In interval notation, that's $(-\infty, -1] \cup [1/2, \infty)$.
On a graph, you'd draw a number line, put closed dots at $-1$ and $1/2$, and shade everything to the left of $-1$ and everything to the right of $1/2$.

Alternative answer

Answer:
$(-\infty, -1] \cup [1/2, \infty)$

Explain
This is a question about solving a quadratic inequality and showing it on a number line . The solving step is:

Hey friend! This problem asks us to find all the 'x' values that make the statement $2x^2 + x \geq 1$ true. It's like finding where a U-shaped graph (a parabola) is at or above a certain line!

1. **Get it ready to compare to zero:** First, let's move everything to one side so we can see when it's above or touching zero. We subtract 1 from both sides to get:
$2x^2 + x - 1 \geq 0$

2. **Find the "crossing" points:** Next, we need to know where this U-shaped graph actually crosses the x-axis. To do that, we pretend it's equal to zero for a moment: $2x^2 + x - 1 = 0$. I like to factor this! I thought about it and found it factors into $(2x - 1)(x + 1) = 0$.
This means it crosses the x-axis when $2x - 1 = 0$ (which gives us $x = 1/2$) or when $x + 1 = 0$ (which gives us $x = -1$). These are super important points!

3. **Test the sections on a number line:** These two points ($x = -1$ and $x = 1/2$) split our number line into three parts:
* Numbers smaller than -1 (like -2)
* Numbers between -1 and 1/2 (like 0)
* Numbers larger than 1/2 (like 1)

Let's pick a test number from each part and put it back into our inequality $2x^2 + x - 1 \geq 0$:
* If $x = -2$: $2(-2)^2 + (-2) - 1 = 2(4) - 2 - 1 = 8 - 2 - 1 = 5$. Is $5 \geq 0$? Yes! So, numbers less than -1 work.
* If $x = 0$: $2(0)^2 + (0) - 1 = 0 + 0 - 1 = -1$. Is $-1 \geq 0$? No! So, numbers between -1 and 1/2 don't work.
* If $x = 1$: $2(1)^2 + (1) - 1 = 2 + 1 - 1 = 2$. Is $2 \geq 0$? Yes! So, numbers greater than 1/2 work.

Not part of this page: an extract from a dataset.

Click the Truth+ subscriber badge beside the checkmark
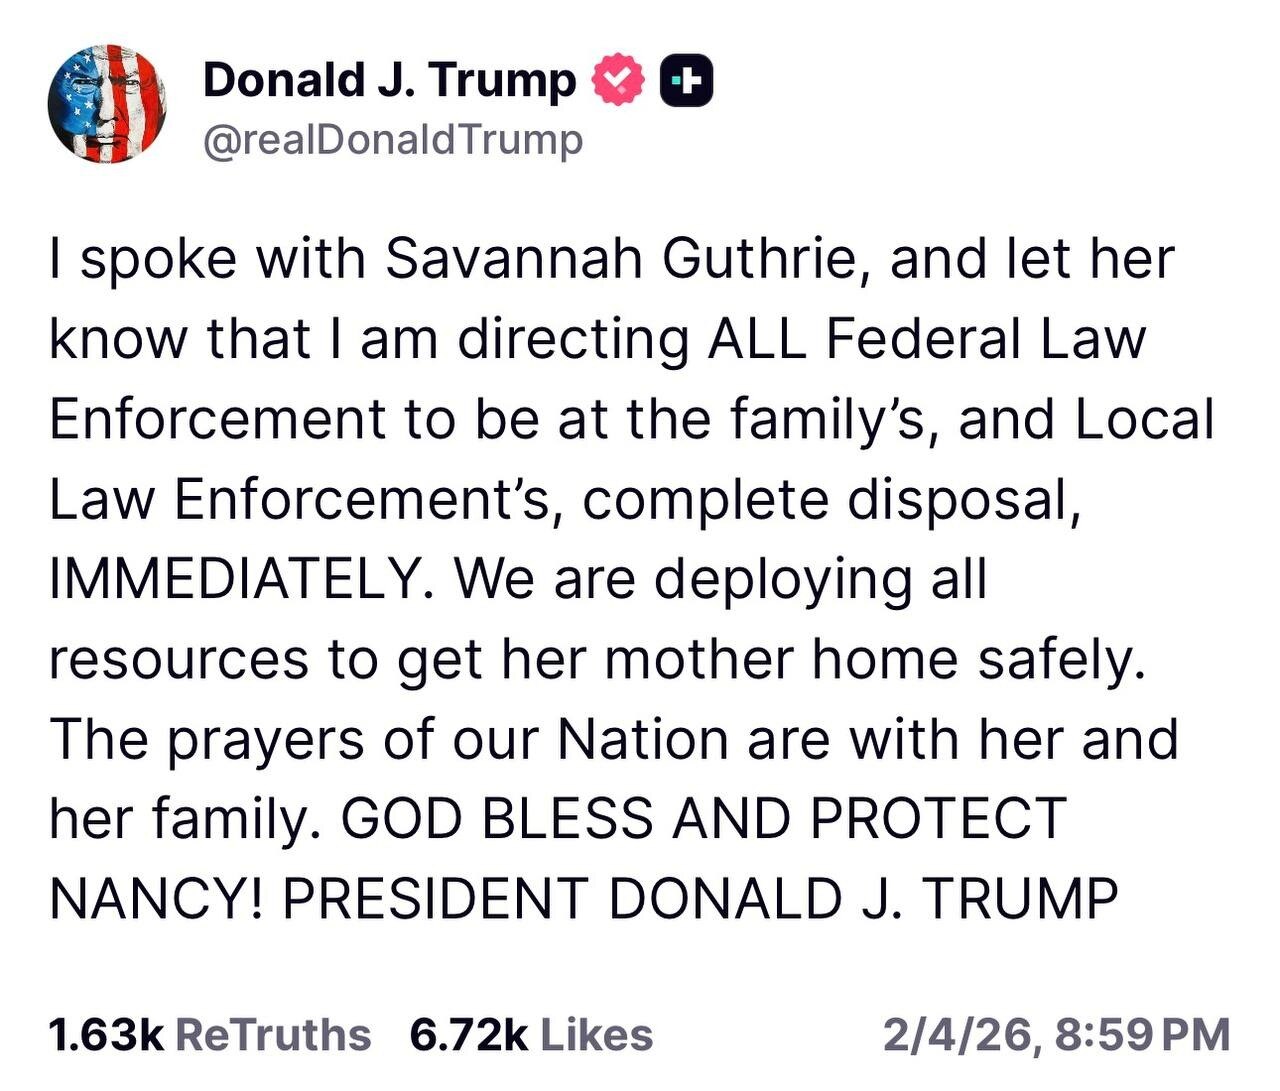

4. **Include the "equal to" part:** Since the original problem had "greater than *or equal to*", our special crossing points ($x = -1$ and $x = 1/2$) are included in our answer!

5. **Write the answer and graph it:** So, the solution is all numbers less than or equal to -1, OR all numbers greater than or equal to 1/2.
* In interval notation, we write this as $(-\infty, -1] \cup [1/2, \infty)$. The square brackets mean we include the number, and the infinity symbol always gets a parenthesis.
* For the graph, draw a number line. Put a solid dot (because they are included) at -1 and at 1/2. Then, draw a thick line extending from the solid dot at -1 to the left (towards negative infinity), and another thick line extending from the solid dot at 1/2 to the right (towards positive infinity). That shows where our U-shaped graph is above or touching the x-axis!